XPENG Offers More Human-Like Autonomous Driving
XPENG P7. Photo by Larry Evans
May 24, 202629 minutes
Larry Evans
0 Comments
Support CleanTechnica's work through a Substack subscription or on Stripe.
In recent articles on XPENG, I have focused on the development of human employees who make technology possible and the technology tools that they use. However, the output of the people using automation and AI tools is what matters the most to customers. It is especially noticeable in autonomous driving systems. When test driving the P7 with VLA 2.0 last month, what impressed me the most was how human-like it was. Honestly, it drove a bit smoother and could see better than I could, but the way it dealt with the road felt more like an experienced driver than a machine. The judgment calls and how it anticipated the road ahead seemed thoughtful and intuitive. In digging into the details, this is not just mimicking human driver behavior, but rather more closely reflecting human intelligence within their Artificial Intelligence.
Built on human-like first principles, the system operates on a “what you see is what you get” basis. This results in stronger generalization capabilities, allowing the software to be utilized across all scenarios on a global scale.
Beyond the technology details, according to XPENG, the core advantages of VLA 2.0 are: Reduced Loss, Faster Response, Human-like Performance, and Intelligence Emergence.

A Big Brain
With up to 3000 TOPS on the new GX, XPENG’s in-house developed Turing AI chips provide more computing power than competing systems.
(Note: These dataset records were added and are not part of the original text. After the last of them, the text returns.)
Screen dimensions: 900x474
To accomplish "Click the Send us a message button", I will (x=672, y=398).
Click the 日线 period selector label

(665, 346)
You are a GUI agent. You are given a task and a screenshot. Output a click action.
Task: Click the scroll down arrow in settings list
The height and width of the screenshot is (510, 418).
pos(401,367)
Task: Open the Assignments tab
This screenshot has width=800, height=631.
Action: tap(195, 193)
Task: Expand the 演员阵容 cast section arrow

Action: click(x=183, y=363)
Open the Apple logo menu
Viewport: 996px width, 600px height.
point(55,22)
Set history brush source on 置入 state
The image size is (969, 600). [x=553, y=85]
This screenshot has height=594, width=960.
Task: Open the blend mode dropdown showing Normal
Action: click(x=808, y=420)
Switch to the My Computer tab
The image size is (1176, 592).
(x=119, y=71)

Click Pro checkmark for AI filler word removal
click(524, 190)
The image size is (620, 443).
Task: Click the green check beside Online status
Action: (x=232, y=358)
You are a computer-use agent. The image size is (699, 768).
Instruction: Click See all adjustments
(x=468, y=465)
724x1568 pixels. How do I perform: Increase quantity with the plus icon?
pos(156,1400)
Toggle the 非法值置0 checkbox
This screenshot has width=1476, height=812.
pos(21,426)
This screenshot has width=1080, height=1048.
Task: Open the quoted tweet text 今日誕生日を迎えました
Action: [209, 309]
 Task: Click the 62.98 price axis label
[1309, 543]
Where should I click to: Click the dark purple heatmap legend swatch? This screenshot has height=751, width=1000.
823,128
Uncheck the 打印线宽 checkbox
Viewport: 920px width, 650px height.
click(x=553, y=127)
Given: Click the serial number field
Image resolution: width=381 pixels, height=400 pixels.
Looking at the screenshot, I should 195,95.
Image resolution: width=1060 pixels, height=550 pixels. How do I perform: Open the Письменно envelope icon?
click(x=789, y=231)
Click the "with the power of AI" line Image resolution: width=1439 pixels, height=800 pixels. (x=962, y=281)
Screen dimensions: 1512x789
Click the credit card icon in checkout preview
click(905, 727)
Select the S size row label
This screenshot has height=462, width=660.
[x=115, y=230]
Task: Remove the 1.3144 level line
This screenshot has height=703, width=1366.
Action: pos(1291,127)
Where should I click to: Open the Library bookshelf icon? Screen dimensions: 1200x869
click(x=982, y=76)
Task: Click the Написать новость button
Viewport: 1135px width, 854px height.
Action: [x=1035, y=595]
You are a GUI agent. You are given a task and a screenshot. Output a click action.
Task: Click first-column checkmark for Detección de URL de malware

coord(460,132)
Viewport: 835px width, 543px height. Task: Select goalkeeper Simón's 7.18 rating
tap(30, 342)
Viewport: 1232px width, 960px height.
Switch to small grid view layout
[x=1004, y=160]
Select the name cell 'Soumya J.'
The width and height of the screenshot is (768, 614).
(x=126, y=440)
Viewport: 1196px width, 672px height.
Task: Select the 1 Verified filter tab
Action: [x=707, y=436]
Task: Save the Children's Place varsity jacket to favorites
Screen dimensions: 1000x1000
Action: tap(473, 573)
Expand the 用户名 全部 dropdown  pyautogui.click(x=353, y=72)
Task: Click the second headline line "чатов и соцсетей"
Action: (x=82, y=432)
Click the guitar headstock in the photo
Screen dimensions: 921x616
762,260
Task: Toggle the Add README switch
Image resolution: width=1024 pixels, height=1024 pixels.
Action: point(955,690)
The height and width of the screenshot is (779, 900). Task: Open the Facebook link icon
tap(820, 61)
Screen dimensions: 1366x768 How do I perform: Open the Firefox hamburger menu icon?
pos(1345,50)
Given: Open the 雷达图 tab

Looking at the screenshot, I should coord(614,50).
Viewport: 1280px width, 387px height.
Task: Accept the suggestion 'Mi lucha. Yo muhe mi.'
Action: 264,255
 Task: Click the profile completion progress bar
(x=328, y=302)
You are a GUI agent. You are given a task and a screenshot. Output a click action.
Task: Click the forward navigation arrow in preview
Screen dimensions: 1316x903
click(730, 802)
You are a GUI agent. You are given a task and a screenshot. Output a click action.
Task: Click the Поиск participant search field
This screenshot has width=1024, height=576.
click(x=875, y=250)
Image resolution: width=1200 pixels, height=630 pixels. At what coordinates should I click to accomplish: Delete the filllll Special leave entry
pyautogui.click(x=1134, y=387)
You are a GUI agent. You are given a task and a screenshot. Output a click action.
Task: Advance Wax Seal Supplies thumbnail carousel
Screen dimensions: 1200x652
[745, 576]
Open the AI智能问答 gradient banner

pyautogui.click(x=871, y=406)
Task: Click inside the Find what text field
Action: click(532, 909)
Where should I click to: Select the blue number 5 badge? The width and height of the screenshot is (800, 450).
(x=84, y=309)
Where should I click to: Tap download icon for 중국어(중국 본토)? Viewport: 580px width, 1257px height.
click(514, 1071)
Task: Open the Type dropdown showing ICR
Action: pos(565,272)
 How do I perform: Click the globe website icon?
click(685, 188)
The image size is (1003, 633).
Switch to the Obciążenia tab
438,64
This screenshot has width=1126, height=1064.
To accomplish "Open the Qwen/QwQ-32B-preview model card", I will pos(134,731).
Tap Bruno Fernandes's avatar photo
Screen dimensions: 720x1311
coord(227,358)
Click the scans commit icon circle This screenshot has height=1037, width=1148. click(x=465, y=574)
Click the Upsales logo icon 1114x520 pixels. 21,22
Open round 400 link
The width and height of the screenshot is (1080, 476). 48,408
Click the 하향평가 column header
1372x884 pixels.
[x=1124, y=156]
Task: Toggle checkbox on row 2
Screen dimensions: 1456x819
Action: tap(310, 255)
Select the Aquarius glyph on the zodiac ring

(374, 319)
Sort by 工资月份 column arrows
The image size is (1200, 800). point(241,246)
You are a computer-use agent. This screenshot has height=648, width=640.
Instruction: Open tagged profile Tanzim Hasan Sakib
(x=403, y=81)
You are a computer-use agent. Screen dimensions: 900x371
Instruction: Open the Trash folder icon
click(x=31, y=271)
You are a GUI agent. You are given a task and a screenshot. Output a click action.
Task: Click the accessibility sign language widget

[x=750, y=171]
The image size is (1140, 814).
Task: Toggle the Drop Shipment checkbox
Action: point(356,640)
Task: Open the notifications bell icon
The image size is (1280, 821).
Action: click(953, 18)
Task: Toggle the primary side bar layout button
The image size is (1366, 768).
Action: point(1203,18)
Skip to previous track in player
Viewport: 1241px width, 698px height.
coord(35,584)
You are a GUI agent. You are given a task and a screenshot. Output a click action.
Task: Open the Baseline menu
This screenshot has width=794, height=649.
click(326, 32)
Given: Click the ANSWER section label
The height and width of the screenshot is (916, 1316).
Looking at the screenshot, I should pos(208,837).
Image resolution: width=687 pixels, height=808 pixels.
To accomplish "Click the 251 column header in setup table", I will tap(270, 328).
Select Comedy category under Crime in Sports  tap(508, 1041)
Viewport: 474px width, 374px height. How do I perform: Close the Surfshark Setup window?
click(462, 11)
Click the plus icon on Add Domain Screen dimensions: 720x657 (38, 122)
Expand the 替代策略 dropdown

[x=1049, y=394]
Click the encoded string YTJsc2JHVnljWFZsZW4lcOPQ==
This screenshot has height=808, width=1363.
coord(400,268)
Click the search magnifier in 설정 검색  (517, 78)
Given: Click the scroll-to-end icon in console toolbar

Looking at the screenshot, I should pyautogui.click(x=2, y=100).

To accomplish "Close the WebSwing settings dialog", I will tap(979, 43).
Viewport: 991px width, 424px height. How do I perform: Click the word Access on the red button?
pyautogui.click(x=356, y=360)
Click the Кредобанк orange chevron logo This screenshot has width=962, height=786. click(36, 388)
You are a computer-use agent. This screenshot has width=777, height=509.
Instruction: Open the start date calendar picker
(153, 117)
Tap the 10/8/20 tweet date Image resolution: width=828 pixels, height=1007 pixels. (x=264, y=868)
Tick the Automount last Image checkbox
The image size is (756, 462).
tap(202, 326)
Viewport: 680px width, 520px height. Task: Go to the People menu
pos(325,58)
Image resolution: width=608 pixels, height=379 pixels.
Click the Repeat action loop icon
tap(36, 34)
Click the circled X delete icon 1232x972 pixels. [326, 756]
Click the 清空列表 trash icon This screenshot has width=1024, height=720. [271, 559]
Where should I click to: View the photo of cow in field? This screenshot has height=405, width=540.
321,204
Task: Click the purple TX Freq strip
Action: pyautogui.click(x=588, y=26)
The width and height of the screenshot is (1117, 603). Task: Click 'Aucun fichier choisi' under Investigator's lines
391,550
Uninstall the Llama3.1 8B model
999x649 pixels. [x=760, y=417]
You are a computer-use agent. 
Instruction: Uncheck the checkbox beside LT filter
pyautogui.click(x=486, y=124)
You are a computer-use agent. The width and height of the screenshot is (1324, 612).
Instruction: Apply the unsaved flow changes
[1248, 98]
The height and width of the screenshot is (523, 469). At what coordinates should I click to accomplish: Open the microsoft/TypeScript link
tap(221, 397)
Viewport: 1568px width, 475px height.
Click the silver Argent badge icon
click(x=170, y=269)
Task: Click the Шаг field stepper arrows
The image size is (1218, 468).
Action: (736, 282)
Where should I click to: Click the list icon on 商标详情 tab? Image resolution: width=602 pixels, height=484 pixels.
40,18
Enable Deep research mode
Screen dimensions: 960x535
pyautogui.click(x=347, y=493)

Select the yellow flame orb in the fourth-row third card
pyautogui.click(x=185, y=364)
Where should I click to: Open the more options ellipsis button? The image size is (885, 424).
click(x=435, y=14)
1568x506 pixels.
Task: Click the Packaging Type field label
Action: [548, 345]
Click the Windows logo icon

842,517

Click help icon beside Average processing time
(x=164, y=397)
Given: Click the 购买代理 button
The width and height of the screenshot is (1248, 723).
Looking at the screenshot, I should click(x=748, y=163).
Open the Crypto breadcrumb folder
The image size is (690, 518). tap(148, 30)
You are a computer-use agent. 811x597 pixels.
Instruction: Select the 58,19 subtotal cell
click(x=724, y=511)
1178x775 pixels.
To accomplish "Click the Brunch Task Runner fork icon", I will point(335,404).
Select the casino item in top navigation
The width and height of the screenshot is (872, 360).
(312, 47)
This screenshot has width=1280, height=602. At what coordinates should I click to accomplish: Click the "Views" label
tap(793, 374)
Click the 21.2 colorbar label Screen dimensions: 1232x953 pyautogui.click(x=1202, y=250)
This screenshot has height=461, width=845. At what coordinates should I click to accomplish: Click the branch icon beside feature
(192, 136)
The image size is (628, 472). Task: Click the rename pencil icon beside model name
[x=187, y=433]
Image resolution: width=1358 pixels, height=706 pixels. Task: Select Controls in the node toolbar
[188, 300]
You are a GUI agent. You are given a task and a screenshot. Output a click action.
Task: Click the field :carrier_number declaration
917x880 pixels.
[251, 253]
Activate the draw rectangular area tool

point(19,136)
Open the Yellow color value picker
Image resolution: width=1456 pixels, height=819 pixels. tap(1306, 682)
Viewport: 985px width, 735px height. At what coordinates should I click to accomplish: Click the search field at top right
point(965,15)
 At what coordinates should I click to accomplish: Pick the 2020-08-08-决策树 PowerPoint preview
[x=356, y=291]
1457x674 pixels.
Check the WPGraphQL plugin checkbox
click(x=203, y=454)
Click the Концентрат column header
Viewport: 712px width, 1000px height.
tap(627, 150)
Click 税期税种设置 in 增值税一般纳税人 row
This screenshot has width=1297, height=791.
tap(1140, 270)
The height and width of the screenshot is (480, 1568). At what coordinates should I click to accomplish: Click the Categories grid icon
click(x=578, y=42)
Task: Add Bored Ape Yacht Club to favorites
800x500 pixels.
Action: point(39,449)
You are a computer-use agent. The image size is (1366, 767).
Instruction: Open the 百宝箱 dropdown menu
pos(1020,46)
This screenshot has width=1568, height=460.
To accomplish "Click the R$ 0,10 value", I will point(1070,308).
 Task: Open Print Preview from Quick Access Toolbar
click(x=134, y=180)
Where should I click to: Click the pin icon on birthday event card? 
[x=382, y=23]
Beyond the nominal computing power, the effective computing power is even higher. This computing power lets cars adapt better to local conditions and drivers. For example, when I was pushing a P7 to get a sense of the acceleration, braking and cornering capabilities on a test drive before handing off control to the car, it was noticeably more aggressive initially before settling into a smoother driving style. As XPENG describes their Turing AI chip:
Tailored specifically for large AI models, it integrates dual proprietary NPUs and domain-specific architectures (DSA) to achieve integrated hardware-software R&D, boosting model execution efficiency by 12 times. Through the joint optimization of the chip, compiler, and model, on-vehicle chip utilization is approximately 4 times higher than that of “general-purpose chips + open-source models.” This architecture achieves a 51% increase in neural network computing speed, a 300% surge in information throughput per second, a 19% improvement in perception module computing speed, and a 145% increase in information processing capacity.
Having that added capacity means that more information can be processed onboard, without having to consult with an external source. That lets VLA 2.0 have a more human-like interaction with the physical world.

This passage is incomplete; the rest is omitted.